Required work :: In the records below, begin at the line that has "522x521 pixels. How" and stop after the line that has "You are a computer-use agent. Viewport: 522px"; quote those lines verbatim and nothing more.
━━ Data provided ━━
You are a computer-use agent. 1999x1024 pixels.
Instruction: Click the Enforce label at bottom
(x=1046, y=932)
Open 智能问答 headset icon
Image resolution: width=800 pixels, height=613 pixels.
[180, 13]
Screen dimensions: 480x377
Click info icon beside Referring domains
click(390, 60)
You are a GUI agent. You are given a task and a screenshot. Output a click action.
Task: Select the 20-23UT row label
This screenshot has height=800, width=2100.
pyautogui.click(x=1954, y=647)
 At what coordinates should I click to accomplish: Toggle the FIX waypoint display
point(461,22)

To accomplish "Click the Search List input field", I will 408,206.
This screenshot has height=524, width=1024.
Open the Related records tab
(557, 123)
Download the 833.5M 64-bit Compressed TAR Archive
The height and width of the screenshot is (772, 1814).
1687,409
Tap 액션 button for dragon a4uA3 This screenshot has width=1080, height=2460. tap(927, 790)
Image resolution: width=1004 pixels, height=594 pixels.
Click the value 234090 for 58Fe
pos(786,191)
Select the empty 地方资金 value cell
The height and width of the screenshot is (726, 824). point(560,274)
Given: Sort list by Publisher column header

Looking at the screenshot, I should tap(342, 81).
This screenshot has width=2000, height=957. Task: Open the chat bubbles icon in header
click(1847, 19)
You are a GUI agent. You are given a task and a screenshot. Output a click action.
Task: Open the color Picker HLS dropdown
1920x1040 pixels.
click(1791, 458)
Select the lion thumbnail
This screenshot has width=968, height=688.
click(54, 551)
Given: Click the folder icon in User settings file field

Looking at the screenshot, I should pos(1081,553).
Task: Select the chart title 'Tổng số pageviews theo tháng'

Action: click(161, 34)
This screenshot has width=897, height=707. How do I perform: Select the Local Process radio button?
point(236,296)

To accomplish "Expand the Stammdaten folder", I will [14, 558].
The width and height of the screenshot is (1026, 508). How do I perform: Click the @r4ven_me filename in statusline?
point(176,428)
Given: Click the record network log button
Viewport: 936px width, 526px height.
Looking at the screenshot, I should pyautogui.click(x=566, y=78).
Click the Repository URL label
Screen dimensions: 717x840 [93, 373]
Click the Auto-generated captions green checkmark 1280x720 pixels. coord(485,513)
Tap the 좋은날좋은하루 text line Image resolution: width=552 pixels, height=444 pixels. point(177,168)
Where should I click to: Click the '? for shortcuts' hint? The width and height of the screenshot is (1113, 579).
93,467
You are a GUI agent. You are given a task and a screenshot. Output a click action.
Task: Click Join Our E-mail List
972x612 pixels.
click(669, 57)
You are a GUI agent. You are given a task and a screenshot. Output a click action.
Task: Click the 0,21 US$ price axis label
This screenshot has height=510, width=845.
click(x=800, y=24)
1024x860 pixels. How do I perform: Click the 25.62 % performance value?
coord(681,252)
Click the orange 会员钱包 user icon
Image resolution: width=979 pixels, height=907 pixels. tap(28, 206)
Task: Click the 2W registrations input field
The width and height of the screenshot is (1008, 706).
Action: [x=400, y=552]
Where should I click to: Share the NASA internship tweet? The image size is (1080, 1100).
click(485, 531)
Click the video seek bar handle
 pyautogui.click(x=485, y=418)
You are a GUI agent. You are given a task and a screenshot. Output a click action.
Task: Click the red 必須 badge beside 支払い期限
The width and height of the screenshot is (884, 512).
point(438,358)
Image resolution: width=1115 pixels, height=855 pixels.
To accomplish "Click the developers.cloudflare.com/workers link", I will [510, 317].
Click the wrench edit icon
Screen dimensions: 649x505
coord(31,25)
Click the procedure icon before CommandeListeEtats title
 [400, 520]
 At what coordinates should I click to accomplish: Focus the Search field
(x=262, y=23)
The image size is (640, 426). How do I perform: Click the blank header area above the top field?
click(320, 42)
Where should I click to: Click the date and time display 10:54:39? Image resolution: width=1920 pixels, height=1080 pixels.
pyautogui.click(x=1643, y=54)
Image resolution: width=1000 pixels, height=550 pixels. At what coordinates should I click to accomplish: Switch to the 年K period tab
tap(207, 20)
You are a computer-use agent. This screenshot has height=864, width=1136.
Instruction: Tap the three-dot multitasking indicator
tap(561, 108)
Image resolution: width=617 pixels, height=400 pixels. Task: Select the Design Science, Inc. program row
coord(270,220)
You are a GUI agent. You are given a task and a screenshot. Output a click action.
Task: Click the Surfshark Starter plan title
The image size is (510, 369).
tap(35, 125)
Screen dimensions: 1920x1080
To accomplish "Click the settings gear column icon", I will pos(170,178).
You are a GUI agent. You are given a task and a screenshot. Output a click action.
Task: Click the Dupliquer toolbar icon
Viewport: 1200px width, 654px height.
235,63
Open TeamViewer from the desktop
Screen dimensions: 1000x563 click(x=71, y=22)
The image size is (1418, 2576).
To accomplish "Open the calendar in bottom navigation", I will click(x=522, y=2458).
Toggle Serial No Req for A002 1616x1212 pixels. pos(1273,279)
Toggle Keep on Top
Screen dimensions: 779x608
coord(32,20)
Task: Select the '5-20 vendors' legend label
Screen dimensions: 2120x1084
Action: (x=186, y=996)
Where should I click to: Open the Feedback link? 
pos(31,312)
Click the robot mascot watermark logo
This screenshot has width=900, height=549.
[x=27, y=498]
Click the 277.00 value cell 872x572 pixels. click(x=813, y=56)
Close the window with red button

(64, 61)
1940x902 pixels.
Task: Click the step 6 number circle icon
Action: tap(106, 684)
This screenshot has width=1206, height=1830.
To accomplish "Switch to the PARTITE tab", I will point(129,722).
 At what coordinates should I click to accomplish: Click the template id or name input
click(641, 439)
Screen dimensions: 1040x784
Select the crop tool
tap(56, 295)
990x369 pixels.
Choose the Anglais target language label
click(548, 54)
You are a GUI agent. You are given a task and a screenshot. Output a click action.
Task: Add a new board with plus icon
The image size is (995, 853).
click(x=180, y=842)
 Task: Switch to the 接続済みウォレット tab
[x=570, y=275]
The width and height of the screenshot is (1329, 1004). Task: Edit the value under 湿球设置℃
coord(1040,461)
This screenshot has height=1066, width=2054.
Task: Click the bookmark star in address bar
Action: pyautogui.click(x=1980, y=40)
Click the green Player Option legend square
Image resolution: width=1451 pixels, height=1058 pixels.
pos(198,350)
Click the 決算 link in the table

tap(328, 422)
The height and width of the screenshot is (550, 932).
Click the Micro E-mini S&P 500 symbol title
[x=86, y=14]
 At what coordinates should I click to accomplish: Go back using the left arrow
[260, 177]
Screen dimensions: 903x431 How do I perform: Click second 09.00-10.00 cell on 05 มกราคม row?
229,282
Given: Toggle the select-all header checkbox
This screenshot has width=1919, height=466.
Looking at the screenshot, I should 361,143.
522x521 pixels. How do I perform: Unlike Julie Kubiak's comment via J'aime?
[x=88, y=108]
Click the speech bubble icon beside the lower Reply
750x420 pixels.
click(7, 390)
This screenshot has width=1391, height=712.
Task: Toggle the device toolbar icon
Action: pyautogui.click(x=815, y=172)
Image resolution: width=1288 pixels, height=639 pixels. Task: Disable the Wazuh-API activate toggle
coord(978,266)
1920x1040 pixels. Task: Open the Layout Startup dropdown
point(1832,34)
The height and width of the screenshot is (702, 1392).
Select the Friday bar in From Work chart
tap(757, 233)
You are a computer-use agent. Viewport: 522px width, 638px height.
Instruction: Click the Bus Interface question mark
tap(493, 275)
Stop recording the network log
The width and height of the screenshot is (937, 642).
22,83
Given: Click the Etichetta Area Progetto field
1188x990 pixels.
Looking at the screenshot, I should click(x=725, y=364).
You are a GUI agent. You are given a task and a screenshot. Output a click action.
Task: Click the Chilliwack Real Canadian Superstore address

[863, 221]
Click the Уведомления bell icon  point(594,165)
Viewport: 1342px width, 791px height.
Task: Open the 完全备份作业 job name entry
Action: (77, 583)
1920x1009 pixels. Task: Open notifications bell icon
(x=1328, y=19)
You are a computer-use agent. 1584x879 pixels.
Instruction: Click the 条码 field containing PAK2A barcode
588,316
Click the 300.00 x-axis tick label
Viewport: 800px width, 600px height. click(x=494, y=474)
━━━
Reply ::
522x521 pixels. How do I perform: Unlike Julie Kubiak's comment via J'aime?
[x=88, y=108]
Click the speech bubble icon beside the lower Reply
750x420 pixels.
click(7, 390)
This screenshot has width=1391, height=712.
Task: Toggle the device toolbar icon
Action: pyautogui.click(x=815, y=172)
Image resolution: width=1288 pixels, height=639 pixels. Task: Disable the Wazuh-API activate toggle
coord(978,266)
1920x1040 pixels. Task: Open the Layout Startup dropdown
point(1832,34)
The height and width of the screenshot is (702, 1392).
Select the Friday bar in From Work chart
tap(757, 233)
You are a computer-use agent. Viewport: 522px width, 638px height.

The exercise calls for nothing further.